3. **Use the time constant formula:** We know that the time constant is calculated by multiplying the resistance (R) by the capacitance (C). We can write this as:
$\tau = R \times C$

We know $\tau$ and we know C (the capacitor's size), so we need to find R. We can rearrange the formula to find R:
$R = \tau / C$

4. **Plug in the numbers and calculate:**
* Our time constant ($\tau$) is 5/6 seconds.
* Our capacitance (C) is 25.0 nF. "nF" means "nanoFarads," which is a very tiny amount. It's $25.0 \times 10^{-9}$ Farads.
* Now, let's do the math:
$R = (5/6 \text{ s}) / (25.0 \times 10^{-9} \text{ F})$
$R = (5 / (6 \times 25.0)) \times 10^9 \text{ Ohms}$
$R = (5 / 150) \times 10^9 \text{ Ohms}$
$R = (1 / 30) \times 10^9 \text{ Ohms}$
$R \approx 0.0333333 \times 10^9 \text{ Ohms}$
$R \approx 33,333,333 \text{ Ohms}$

We can also write this big number using "MegaOhms" (MOhms), where 1 MegaOhm is 1,000,000 Ohms.
$R \approx 33.3 \text{ MOhms}$

Alternative answer

Answer: 3.33 × 10^7 Ohms (or 33.3 Megaohms) Explain
This is a question about how fast a special electrical part called a "capacitor" charges up. It’s like a tiny battery that stores energy. The key idea here is about a "time constant," which is a special amount of time for how quickly a capacitor charges when it's connected with a resistor.

The solving step is:

1. **Figure out the time for one "zap":** The pacemaker fires 72 times every minute. Since there are 60 seconds in a minute, we can find out how long it takes for just one zap:
Time per zap = 60 seconds / 72 zaps = 5/6 seconds.

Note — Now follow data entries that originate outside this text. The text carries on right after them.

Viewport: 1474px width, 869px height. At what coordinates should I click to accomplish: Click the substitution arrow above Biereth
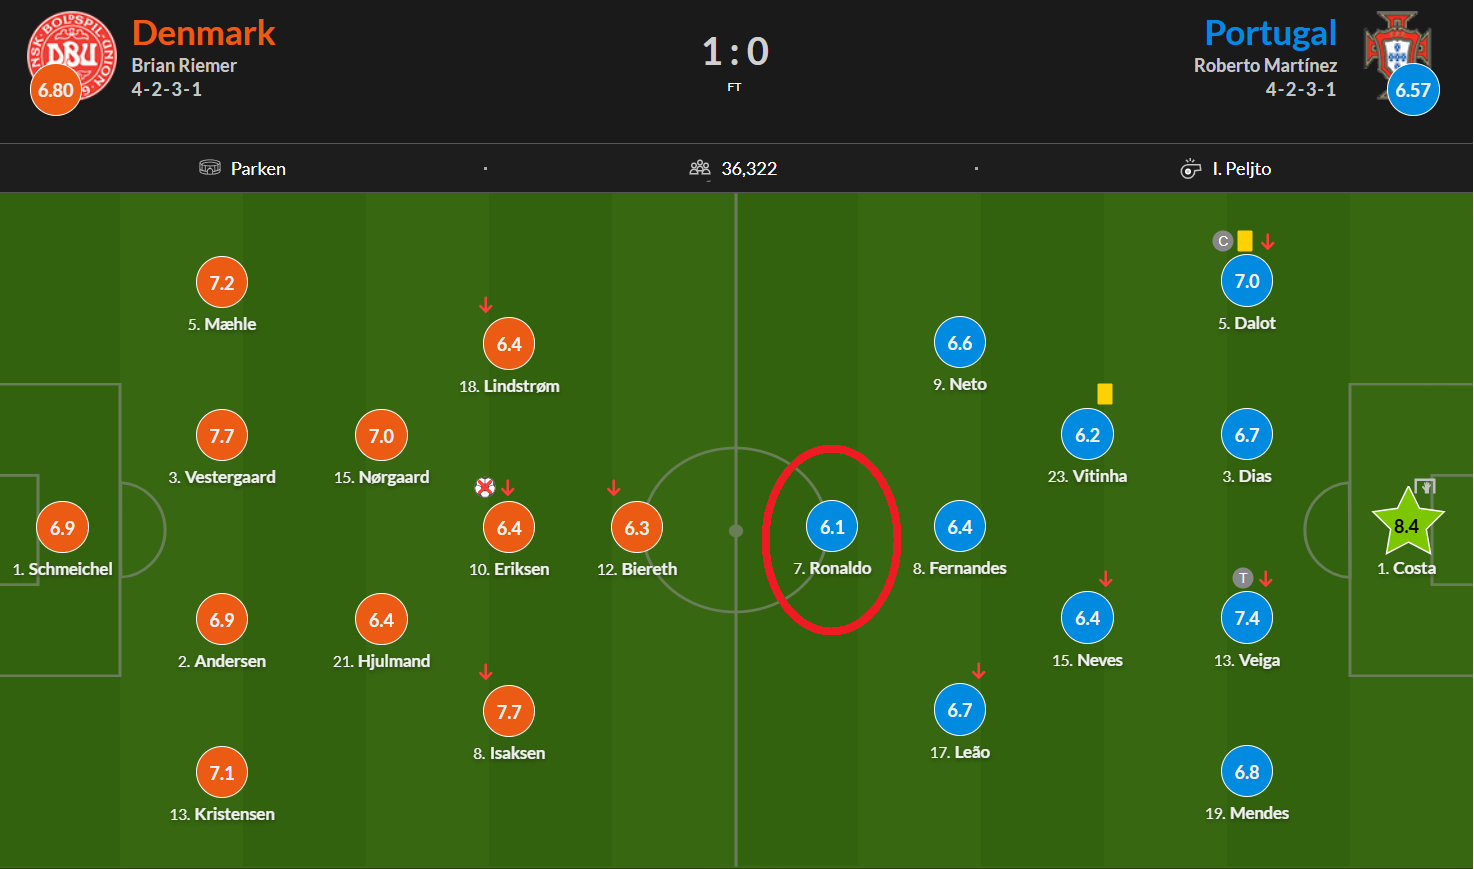(x=613, y=488)
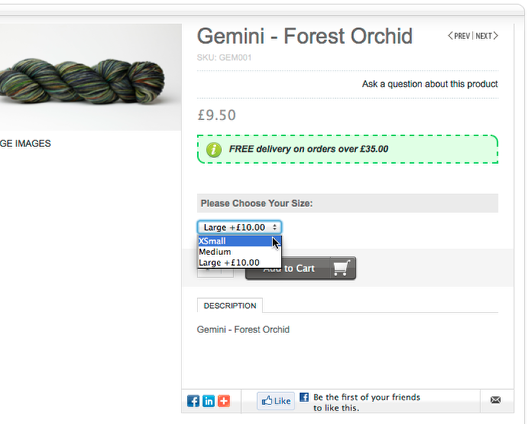Open the size dropdown showing Large
This screenshot has width=532, height=424.
coord(240,227)
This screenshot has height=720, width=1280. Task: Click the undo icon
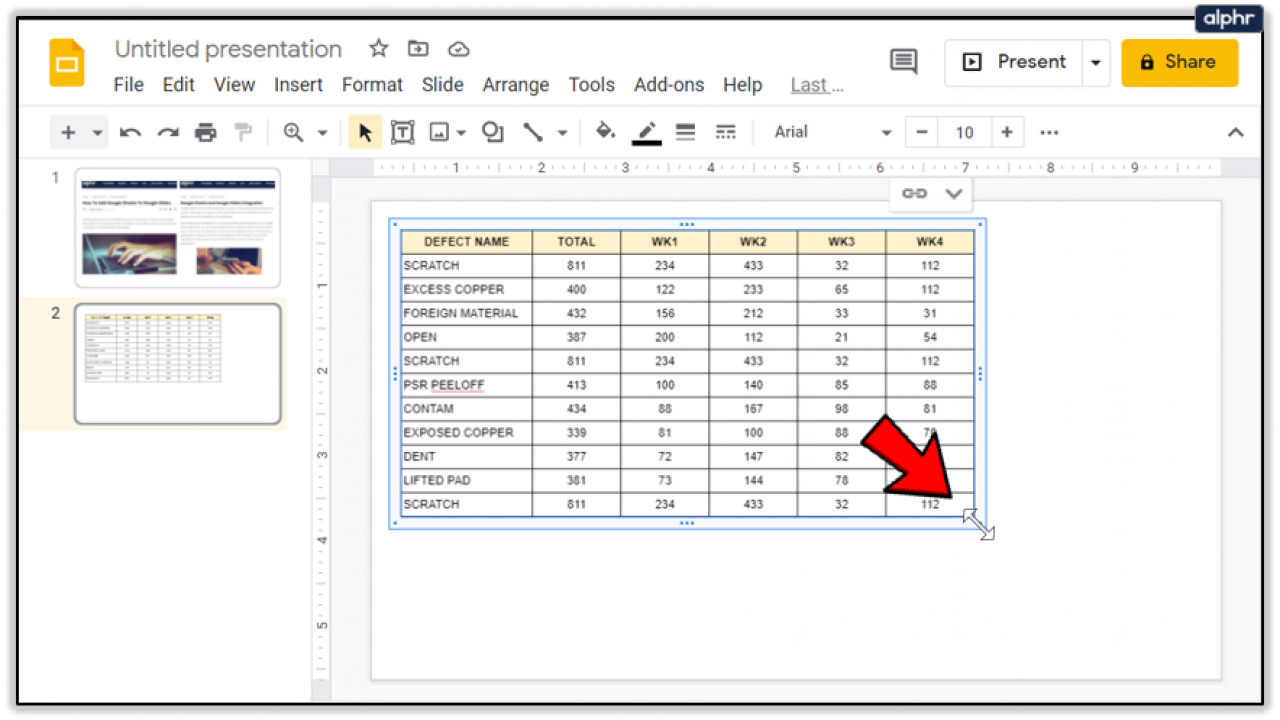tap(130, 131)
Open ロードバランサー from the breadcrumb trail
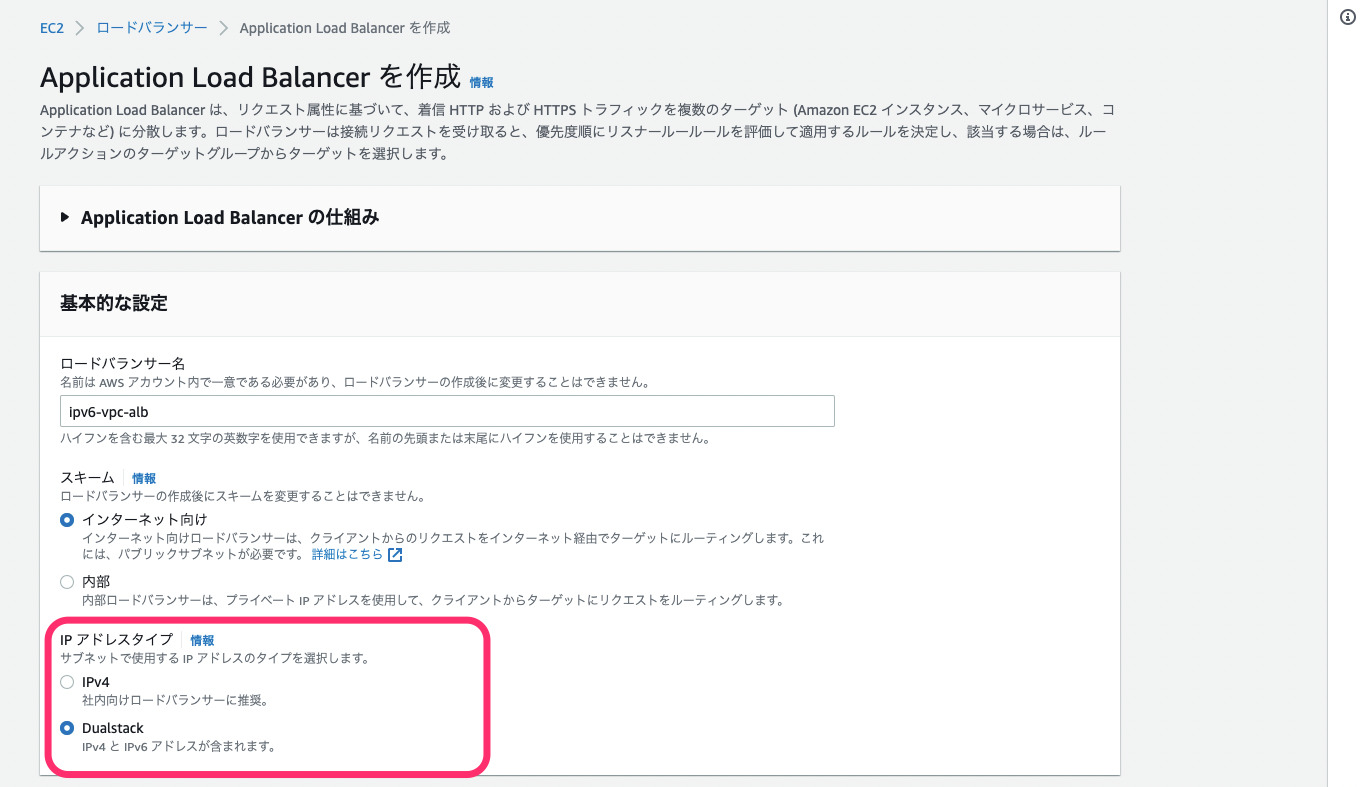Screen dimensions: 1368x787 (x=149, y=28)
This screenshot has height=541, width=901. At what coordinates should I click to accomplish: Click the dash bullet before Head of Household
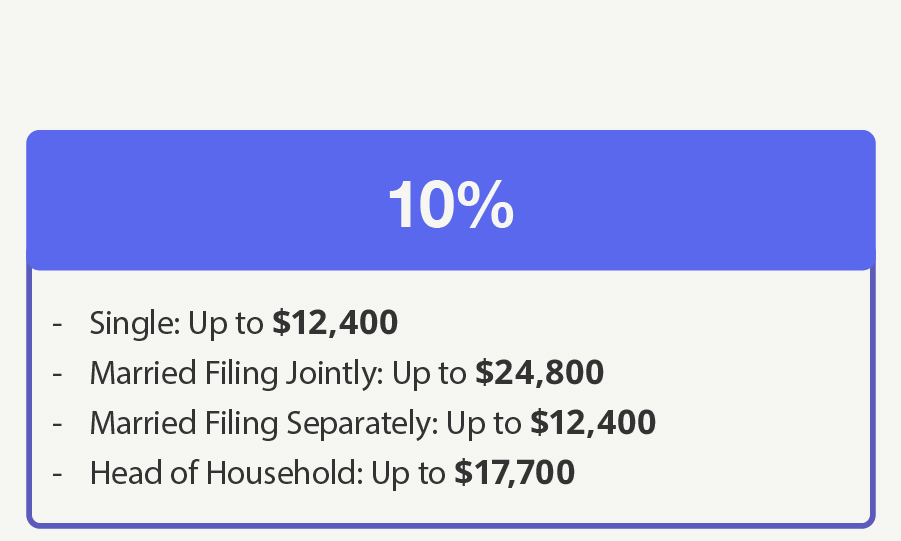[x=57, y=474]
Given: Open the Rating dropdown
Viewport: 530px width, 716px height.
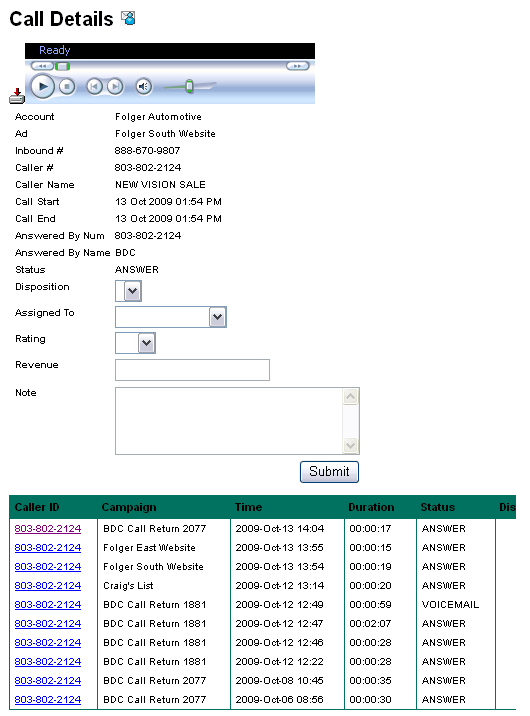Looking at the screenshot, I should pos(135,343).
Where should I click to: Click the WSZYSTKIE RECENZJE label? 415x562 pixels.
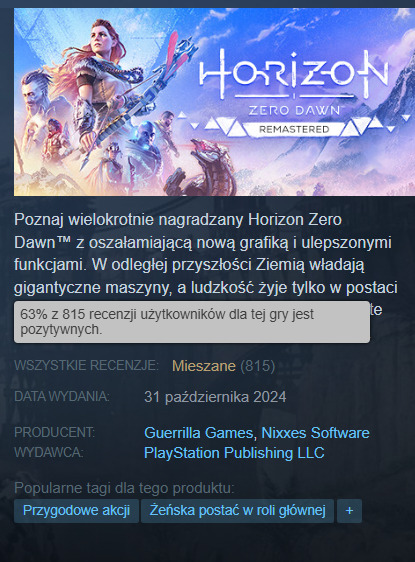pyautogui.click(x=86, y=366)
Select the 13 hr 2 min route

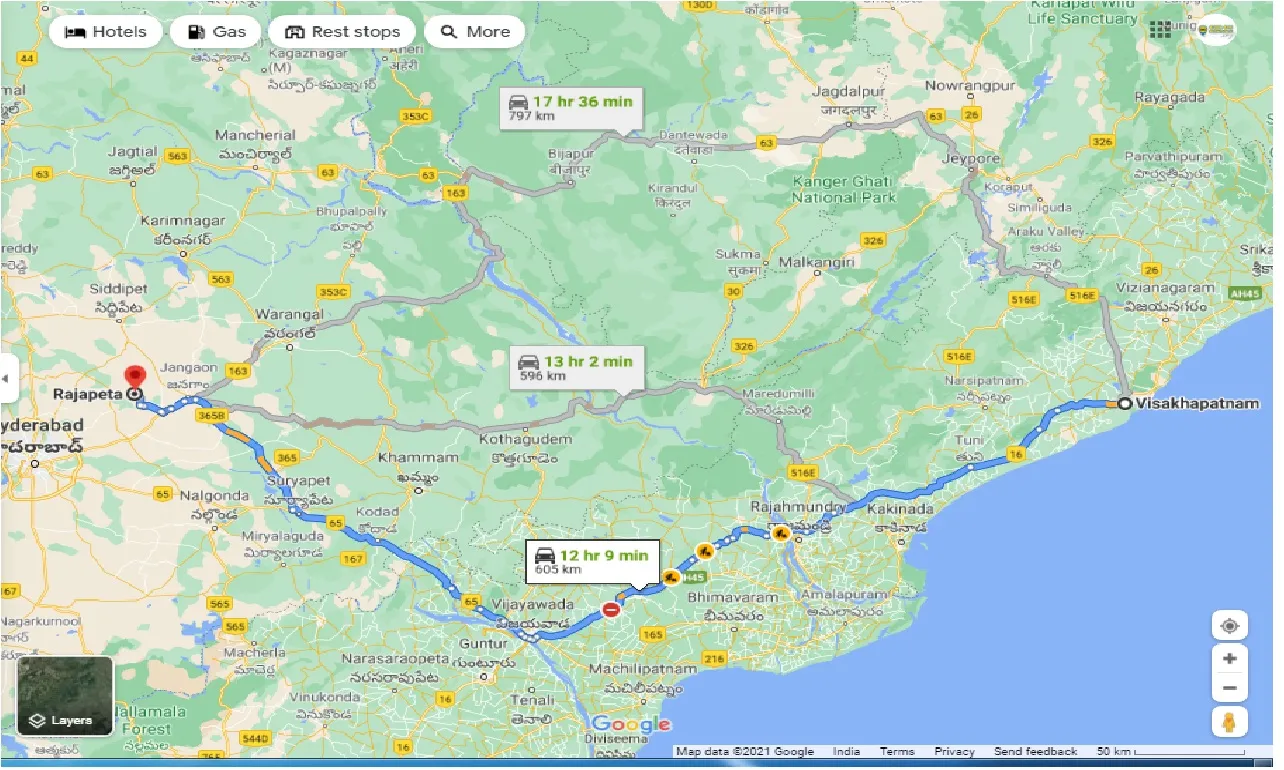tap(576, 367)
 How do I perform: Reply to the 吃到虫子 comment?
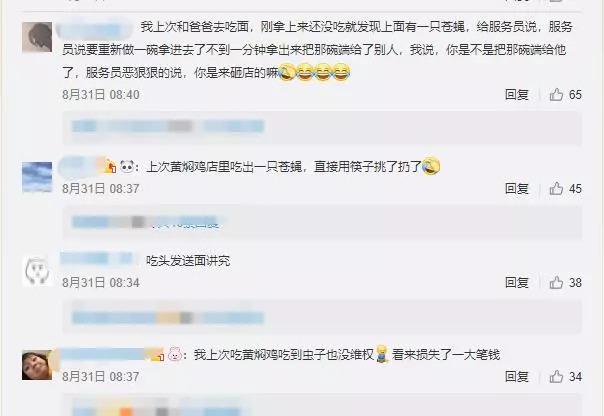click(x=517, y=377)
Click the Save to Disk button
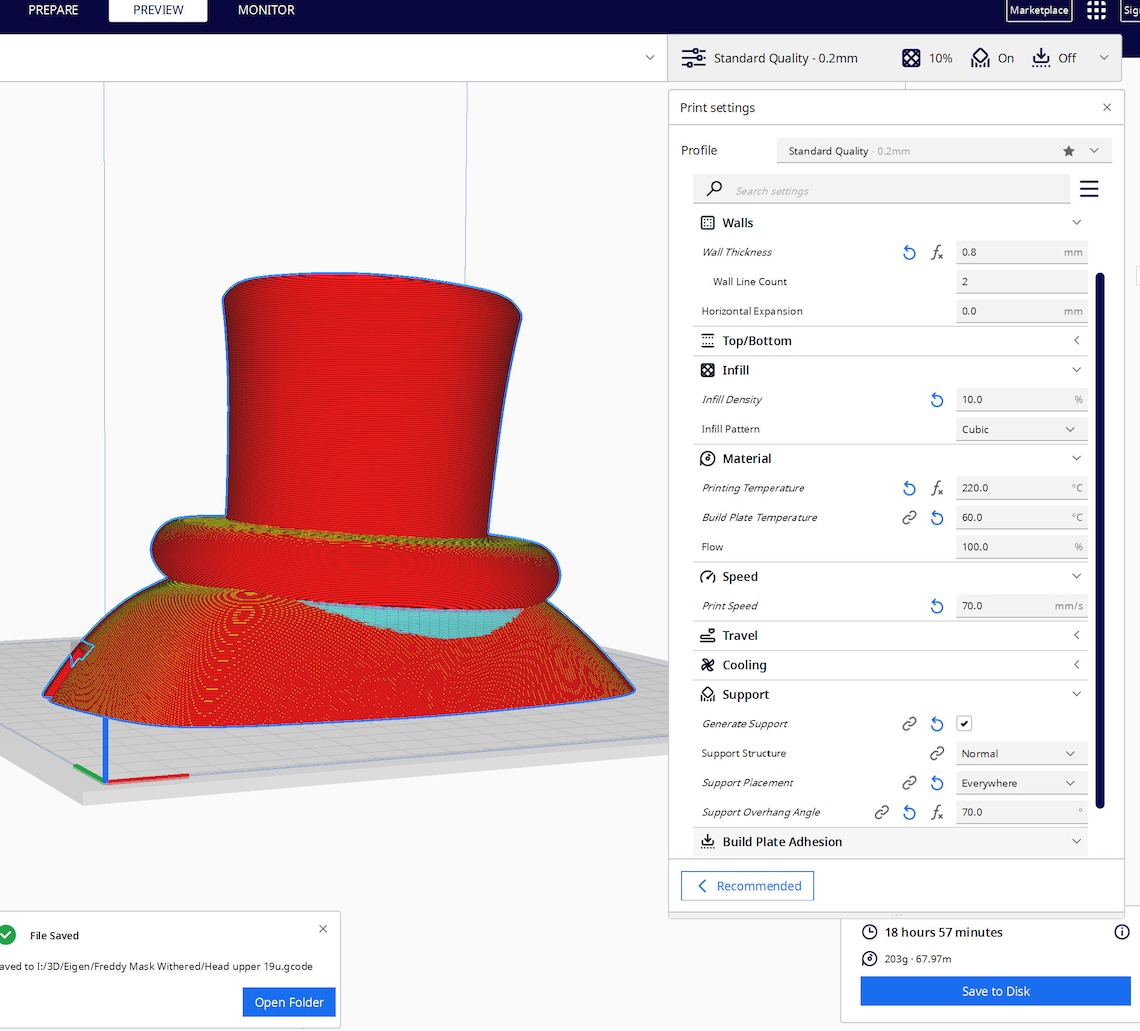 click(995, 991)
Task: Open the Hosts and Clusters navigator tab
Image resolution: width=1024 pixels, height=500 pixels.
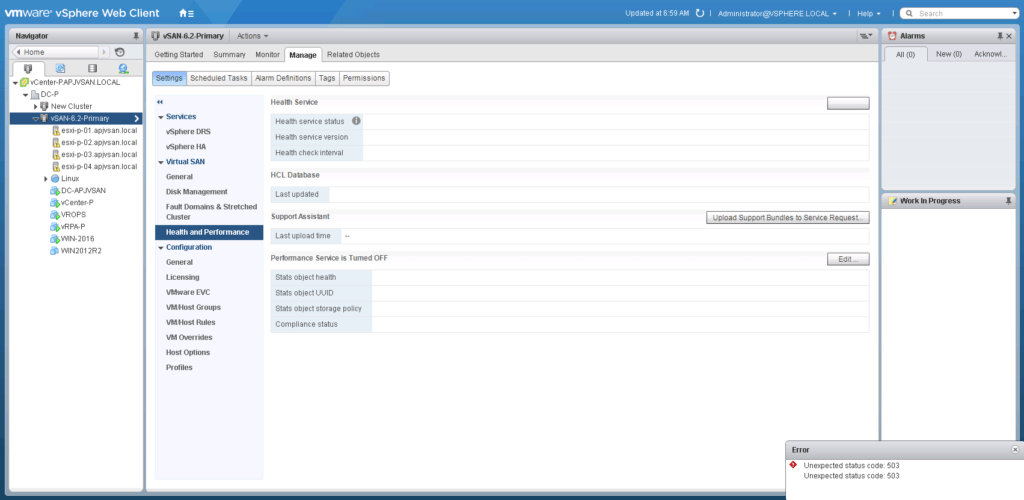Action: point(30,68)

2. **Understand the "special charging time":** The problem tells us that the capacitor charges to 0.632 (which is 63.2%) of its full voltage. This is a really important clue! In circuits with capacitors and resistors, there's a special time called the "time constant" (sometimes we call it 'tau'). After exactly one "time constant," a capacitor always charges up to about 63.2% of its maximum voltage. So, the time we found for one zap (5/6 seconds) is exactly this "time constant"!
Time constant (τ) = 5/6 seconds.

3. **Use the "time constant" rule:** We know that the "time constant" (τ) is found by multiplying the resistance (R) and the capacitance (C) together. The problem gives us the capacitance (C) as 25.0 nF. "nF" means "nanofarads," which is a very tiny amount: 25.0 nanoFarads is the same as 25.0 × 0.000000001 Farads, or 25.0 × 10^-9 Farads.
So, τ = R × C.

4. **Calculate the resistance:** We want to find R, so we can rearrange the rule: R = τ / C.
R = (5/6 seconds) / (25.0 × 10^-9 Farads)
R = (5/6) / 25 × 10^9 Ohms
R = (1 / 30) × 10^9 Ohms
R = 0.033333... × 10^9 Ohms
R = 33,333,333 Ohms

We can write this in a simpler way, like 33.3 million Ohms or 3.33 × 10^7 Ohms.